(Stored records)
Start of Block
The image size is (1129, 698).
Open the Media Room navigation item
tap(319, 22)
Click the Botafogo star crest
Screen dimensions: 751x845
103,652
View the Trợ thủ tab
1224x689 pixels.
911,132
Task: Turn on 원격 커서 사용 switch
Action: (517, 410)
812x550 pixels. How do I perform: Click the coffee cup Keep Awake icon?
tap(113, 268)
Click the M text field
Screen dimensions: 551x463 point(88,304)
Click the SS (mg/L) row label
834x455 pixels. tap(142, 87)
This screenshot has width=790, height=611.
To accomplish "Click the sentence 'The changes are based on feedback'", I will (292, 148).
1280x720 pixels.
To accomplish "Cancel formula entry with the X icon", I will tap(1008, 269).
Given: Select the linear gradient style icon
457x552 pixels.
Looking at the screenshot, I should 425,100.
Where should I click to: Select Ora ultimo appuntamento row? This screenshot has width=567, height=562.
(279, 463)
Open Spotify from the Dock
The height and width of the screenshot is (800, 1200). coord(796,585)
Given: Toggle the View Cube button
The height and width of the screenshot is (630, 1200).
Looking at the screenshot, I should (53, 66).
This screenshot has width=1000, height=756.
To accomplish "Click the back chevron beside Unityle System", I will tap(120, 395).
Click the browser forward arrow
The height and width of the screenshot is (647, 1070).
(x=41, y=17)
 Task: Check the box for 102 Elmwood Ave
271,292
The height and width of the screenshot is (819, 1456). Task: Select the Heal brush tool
End of Block
## Task instructions:
In full and without alteration, repeat the records.

## Answer section:
The image size is (1129, 698).
Open the Media Room navigation item
tap(319, 22)
Click the Botafogo star crest
Screen dimensions: 751x845
103,652
View the Trợ thủ tab
1224x689 pixels.
911,132
Task: Turn on 원격 커서 사용 switch
Action: (517, 410)
812x550 pixels. How do I perform: Click the coffee cup Keep Awake icon?
tap(113, 268)
Click the M text field
Screen dimensions: 551x463 point(88,304)
Click the SS (mg/L) row label
834x455 pixels. tap(142, 87)
This screenshot has width=790, height=611.
To accomplish "Click the sentence 'The changes are based on feedback'", I will (292, 148).
1280x720 pixels.
To accomplish "Cancel formula entry with the X icon", I will tap(1008, 269).
Given: Select the linear gradient style icon
457x552 pixels.
Looking at the screenshot, I should 425,100.
Where should I click to: Select Ora ultimo appuntamento row? This screenshot has width=567, height=562.
(279, 463)
Open Spotify from the Dock
The height and width of the screenshot is (800, 1200). coord(796,585)
Given: Toggle the View Cube button
The height and width of the screenshot is (630, 1200).
Looking at the screenshot, I should (53, 66).
This screenshot has width=1000, height=756.
To accomplish "Click the back chevron beside Unityle System", I will tap(120, 395).
Click the browser forward arrow
The height and width of the screenshot is (647, 1070).
(x=41, y=17)
 Task: Check the box for 102 Elmwood Ave
271,292
The height and width of the screenshot is (819, 1456). Task: Select the Heal brush tool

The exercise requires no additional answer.